*Exercise prompt:*
Only one stretch of the listing below is wanted. Give it again exactly, from the line with "How do I perform: Show" through the line with "Enable 显示 checkbox".

Records for the task START

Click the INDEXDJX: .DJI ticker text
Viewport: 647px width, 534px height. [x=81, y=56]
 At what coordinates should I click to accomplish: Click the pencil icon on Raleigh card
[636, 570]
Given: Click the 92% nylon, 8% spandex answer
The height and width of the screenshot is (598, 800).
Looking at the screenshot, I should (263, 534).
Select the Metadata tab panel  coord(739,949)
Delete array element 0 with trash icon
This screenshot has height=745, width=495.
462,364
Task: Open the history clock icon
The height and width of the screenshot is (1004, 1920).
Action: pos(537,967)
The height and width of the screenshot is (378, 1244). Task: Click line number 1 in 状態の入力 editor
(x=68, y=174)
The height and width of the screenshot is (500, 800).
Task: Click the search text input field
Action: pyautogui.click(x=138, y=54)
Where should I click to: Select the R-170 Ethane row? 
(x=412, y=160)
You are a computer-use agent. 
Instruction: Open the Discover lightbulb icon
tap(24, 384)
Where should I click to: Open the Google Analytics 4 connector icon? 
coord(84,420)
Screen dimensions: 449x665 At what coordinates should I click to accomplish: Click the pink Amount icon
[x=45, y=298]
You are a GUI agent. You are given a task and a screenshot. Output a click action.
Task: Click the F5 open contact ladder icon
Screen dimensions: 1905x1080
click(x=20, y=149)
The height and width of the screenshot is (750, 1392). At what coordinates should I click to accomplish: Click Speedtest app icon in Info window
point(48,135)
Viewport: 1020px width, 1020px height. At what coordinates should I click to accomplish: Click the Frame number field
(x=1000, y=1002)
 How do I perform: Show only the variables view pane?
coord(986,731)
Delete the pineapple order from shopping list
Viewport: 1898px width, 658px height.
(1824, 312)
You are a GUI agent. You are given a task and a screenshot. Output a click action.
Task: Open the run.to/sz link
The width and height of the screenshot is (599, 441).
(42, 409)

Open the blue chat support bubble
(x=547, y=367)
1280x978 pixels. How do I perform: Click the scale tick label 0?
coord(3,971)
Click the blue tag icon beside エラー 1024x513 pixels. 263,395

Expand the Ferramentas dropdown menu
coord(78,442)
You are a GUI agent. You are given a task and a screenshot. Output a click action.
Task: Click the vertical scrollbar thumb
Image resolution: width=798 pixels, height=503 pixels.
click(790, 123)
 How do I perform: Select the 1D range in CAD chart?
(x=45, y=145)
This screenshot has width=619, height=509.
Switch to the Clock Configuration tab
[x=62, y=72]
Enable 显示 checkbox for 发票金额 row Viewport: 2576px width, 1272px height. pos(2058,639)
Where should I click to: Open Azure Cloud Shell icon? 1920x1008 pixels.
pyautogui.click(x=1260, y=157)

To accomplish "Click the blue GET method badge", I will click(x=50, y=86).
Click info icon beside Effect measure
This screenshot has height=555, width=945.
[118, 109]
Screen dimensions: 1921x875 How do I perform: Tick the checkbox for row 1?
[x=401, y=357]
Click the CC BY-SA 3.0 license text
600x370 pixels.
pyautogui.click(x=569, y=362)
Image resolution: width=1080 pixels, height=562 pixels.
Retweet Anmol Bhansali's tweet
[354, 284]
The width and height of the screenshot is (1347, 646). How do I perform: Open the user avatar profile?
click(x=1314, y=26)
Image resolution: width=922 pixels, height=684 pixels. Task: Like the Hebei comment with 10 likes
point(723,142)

Records for the task END

*Exercise response:*
 How do I perform: Show only the variables view pane?
coord(986,731)
Delete the pineapple order from shopping list
Viewport: 1898px width, 658px height.
(1824, 312)
You are a GUI agent. You are given a task and a screenshot. Output a click action.
Task: Open the run.to/sz link
The width and height of the screenshot is (599, 441).
(42, 409)

Open the blue chat support bubble
(x=547, y=367)
1280x978 pixels. How do I perform: Click the scale tick label 0?
coord(3,971)
Click the blue tag icon beside エラー 1024x513 pixels. 263,395

Expand the Ferramentas dropdown menu
coord(78,442)
You are a GUI agent. You are given a task and a screenshot. Output a click action.
Task: Click the vertical scrollbar thumb
Image resolution: width=798 pixels, height=503 pixels.
click(790, 123)
 How do I perform: Select the 1D range in CAD chart?
(x=45, y=145)
This screenshot has width=619, height=509.
Switch to the Clock Configuration tab
[x=62, y=72]
Enable 显示 checkbox for 发票金额 row Viewport: 2576px width, 1272px height. pos(2058,639)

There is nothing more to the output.